━━━━━ Source records
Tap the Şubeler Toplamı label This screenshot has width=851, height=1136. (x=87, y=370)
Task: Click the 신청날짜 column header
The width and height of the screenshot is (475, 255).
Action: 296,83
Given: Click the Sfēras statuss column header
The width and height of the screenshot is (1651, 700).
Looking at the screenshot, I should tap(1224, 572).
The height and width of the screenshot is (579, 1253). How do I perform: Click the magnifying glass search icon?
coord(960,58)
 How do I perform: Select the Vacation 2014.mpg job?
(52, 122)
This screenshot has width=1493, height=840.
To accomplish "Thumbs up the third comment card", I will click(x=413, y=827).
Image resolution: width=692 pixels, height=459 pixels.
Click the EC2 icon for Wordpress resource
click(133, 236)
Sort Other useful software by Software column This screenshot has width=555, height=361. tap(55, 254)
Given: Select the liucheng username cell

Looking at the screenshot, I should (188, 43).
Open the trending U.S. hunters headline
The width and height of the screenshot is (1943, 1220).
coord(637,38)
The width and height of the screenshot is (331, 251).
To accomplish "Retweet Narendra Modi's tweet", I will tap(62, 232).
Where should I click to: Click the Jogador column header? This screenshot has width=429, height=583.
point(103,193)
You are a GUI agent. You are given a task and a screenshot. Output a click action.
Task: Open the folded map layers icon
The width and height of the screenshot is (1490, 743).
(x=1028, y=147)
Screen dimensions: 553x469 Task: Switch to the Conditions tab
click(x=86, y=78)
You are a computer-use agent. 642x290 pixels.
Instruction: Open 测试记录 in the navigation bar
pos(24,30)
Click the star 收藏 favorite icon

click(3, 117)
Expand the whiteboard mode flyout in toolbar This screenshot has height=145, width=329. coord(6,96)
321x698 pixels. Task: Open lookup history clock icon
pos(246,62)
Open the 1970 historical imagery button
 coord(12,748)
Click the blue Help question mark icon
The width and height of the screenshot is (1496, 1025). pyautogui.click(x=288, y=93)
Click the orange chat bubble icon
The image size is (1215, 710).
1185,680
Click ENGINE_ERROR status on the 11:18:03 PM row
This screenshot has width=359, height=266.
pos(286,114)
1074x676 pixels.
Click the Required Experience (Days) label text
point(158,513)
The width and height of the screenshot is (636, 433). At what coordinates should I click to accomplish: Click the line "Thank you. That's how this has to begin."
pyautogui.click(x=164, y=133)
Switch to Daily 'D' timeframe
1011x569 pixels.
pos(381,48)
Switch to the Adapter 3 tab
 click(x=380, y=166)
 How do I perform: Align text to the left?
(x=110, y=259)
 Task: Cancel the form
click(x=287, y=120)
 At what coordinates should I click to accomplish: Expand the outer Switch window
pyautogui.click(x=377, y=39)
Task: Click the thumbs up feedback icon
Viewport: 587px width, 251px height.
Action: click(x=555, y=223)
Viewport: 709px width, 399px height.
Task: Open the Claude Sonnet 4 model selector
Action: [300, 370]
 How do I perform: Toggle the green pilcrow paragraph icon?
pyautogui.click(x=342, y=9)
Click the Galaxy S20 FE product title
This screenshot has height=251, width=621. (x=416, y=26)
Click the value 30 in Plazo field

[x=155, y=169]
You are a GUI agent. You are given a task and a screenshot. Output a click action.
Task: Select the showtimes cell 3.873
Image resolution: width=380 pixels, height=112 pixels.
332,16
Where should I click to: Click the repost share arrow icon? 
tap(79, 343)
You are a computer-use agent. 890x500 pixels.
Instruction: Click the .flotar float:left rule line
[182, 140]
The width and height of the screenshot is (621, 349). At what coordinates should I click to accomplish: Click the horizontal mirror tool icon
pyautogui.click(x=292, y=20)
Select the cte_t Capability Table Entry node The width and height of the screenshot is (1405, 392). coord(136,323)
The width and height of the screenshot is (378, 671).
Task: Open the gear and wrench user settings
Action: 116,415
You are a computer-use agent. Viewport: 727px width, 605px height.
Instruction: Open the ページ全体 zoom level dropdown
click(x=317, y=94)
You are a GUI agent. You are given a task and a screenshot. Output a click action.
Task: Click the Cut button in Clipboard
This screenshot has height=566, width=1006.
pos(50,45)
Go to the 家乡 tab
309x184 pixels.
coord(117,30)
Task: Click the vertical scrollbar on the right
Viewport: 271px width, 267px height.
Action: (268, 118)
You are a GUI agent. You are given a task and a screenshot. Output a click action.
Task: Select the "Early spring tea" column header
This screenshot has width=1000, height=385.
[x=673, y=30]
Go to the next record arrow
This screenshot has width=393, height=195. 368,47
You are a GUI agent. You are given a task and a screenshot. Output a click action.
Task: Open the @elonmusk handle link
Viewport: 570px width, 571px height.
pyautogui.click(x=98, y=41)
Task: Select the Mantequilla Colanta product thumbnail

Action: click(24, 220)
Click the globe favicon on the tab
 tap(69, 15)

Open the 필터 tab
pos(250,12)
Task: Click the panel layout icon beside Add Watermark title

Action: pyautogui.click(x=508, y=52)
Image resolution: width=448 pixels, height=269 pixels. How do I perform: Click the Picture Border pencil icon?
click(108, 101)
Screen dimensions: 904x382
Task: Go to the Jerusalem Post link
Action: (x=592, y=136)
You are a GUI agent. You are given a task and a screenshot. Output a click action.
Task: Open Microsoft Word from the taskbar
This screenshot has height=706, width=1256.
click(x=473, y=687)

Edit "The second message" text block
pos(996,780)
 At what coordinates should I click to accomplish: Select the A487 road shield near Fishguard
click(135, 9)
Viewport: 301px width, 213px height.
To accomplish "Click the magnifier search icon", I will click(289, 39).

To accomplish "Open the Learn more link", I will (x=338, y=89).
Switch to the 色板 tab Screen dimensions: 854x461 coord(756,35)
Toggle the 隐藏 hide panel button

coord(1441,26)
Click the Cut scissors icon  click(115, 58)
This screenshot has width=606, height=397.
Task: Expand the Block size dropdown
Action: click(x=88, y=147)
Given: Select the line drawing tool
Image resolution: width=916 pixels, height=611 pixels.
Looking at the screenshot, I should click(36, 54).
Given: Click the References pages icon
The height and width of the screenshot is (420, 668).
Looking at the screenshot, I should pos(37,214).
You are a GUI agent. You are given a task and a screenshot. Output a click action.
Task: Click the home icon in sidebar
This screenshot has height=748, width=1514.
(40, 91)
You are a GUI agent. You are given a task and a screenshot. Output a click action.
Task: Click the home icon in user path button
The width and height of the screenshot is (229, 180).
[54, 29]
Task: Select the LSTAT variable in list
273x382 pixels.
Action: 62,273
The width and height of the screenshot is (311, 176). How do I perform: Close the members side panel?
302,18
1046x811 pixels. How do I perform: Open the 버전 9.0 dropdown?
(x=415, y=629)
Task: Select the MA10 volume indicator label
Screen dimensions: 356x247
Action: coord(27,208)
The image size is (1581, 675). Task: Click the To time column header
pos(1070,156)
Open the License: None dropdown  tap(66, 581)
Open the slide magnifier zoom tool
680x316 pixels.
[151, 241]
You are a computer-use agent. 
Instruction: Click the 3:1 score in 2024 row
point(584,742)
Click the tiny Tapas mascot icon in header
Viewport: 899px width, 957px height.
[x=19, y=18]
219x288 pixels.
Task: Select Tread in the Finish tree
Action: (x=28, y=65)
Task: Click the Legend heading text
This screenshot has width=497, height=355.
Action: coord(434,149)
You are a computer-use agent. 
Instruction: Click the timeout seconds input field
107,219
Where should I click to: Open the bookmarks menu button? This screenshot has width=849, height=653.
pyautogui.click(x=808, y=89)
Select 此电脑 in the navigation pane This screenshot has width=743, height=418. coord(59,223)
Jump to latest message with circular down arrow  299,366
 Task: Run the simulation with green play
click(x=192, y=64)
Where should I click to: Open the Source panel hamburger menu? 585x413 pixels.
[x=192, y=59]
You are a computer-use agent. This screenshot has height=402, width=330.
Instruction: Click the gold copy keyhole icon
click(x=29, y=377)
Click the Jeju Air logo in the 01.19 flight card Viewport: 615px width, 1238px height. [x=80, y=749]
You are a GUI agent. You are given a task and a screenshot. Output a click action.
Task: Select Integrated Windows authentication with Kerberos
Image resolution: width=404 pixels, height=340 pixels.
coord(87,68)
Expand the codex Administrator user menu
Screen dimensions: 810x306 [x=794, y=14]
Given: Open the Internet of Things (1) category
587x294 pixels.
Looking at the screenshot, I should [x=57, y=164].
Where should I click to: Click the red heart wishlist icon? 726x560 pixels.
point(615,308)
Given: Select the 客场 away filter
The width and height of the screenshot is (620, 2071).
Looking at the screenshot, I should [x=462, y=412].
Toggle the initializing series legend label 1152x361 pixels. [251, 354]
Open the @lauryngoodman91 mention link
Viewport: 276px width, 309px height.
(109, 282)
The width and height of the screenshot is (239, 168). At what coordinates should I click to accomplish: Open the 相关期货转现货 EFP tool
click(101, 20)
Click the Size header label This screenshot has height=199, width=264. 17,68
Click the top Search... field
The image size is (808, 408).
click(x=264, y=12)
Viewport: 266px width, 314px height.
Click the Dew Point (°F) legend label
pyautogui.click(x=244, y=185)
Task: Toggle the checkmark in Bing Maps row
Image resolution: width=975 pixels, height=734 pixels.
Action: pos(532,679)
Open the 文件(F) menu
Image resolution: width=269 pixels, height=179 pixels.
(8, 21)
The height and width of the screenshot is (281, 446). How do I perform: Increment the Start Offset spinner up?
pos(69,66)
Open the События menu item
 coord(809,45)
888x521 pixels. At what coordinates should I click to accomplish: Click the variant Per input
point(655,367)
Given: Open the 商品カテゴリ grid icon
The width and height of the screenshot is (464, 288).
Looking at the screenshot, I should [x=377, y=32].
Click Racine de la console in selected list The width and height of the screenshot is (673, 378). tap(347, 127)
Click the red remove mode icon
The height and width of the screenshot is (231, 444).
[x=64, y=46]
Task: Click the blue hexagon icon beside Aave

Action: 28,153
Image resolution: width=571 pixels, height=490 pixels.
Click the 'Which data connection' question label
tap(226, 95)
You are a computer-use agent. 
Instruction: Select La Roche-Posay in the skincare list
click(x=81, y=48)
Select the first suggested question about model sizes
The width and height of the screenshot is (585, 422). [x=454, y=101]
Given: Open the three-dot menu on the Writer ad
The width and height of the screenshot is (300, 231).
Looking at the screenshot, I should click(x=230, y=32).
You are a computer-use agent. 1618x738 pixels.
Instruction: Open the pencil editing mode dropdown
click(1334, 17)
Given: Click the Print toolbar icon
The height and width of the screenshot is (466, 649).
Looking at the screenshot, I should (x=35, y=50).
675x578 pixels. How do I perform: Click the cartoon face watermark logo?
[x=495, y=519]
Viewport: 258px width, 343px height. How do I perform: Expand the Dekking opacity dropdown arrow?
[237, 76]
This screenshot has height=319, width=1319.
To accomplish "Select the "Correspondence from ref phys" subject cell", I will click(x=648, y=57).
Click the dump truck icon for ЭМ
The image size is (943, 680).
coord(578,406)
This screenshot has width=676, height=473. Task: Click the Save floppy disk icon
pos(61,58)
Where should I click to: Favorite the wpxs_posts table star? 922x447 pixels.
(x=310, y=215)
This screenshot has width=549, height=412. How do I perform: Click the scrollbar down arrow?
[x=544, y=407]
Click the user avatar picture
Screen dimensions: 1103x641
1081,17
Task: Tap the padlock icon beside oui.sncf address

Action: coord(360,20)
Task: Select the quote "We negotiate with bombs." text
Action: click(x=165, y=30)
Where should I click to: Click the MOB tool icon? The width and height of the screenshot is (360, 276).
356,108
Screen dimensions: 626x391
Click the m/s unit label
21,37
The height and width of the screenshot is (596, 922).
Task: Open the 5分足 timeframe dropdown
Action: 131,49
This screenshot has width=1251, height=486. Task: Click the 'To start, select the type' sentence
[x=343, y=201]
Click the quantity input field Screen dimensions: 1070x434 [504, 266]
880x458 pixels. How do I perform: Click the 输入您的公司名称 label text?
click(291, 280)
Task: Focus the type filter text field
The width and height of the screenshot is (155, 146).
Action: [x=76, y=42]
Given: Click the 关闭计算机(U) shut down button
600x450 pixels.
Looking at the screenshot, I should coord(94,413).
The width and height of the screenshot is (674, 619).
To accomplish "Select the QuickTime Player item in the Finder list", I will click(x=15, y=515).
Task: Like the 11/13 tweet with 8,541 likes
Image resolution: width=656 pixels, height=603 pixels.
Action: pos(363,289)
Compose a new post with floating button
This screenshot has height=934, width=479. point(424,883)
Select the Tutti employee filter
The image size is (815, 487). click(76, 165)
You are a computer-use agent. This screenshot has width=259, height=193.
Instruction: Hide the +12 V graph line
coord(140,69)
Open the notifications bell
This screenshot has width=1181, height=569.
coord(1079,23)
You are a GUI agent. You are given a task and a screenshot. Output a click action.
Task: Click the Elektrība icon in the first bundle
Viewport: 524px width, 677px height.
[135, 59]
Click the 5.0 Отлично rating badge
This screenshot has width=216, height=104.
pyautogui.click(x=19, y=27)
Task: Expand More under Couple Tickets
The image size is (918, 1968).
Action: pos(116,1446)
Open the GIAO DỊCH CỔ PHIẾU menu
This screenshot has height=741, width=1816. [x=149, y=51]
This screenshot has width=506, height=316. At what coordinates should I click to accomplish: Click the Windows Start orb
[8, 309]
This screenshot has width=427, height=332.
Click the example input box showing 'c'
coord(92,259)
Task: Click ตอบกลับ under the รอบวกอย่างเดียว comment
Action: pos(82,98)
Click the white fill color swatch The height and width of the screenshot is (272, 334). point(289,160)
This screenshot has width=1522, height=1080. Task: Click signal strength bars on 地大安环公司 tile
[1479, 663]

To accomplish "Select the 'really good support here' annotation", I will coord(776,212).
━━━━━━━━━━
Task item: Take every line in the preceding listing that contains "home" and copy it.

Answer space:
Task: Click the home icon in sidebar
Task: Click the home icon in user path button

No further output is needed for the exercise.